* _TASK REQUIREMENTS_
Scan the material for the word "computer", and copy each line where it shows up.

* _DATA FOR THIS TASK_
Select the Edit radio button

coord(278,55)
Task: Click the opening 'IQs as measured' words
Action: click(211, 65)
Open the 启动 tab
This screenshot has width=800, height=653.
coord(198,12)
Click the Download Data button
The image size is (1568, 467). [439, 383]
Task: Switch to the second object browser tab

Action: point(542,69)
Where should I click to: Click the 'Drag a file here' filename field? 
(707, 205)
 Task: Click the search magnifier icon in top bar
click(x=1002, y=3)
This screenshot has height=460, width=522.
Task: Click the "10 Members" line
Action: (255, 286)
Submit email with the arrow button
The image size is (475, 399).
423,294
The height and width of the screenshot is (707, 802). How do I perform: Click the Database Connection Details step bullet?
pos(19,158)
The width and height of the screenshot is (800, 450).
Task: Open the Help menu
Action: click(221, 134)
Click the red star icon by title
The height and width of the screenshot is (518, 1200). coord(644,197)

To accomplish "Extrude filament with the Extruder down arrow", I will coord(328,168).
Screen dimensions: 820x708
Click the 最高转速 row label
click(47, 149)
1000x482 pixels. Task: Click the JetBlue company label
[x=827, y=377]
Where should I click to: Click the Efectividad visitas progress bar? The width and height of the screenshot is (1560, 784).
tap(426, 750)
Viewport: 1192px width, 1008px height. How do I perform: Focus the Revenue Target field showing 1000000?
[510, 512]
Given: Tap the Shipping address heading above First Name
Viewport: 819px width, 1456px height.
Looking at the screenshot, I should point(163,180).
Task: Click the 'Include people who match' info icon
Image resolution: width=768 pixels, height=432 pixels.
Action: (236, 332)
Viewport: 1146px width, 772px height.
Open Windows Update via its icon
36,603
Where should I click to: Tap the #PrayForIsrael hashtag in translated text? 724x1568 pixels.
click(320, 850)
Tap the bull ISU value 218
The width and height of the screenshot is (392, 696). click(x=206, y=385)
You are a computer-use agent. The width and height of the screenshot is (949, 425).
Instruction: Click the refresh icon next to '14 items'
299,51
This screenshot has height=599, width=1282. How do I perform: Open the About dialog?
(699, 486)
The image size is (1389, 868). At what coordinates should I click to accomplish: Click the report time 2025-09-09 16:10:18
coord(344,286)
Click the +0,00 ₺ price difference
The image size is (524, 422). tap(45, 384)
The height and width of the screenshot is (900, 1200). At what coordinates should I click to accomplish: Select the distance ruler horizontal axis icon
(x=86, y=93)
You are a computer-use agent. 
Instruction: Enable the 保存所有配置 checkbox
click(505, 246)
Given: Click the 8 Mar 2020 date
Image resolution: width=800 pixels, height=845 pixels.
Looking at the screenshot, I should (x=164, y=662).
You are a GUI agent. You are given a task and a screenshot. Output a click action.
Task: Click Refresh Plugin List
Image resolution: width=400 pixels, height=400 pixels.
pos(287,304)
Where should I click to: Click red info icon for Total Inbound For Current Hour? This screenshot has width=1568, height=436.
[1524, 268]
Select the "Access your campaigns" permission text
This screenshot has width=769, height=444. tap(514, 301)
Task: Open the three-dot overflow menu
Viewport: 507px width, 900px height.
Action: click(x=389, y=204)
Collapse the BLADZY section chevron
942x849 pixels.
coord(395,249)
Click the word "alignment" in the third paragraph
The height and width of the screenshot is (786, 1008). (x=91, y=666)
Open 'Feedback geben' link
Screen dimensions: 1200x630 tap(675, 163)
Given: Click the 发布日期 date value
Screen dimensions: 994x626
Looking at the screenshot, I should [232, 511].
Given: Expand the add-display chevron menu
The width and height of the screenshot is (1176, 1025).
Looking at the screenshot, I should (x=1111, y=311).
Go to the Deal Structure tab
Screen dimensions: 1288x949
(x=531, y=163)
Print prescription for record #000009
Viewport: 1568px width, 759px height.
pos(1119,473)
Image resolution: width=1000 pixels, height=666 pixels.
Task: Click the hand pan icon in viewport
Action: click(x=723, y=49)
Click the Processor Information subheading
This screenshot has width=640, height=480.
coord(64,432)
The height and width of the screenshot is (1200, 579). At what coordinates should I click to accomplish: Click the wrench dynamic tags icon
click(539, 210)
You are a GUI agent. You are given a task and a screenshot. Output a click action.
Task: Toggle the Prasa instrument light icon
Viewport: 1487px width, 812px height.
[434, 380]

* _COMPLETED EXERCISE_
You are a computer-use agent. The width and height of the screenshot is (949, 425).
You are a computer-use agent. 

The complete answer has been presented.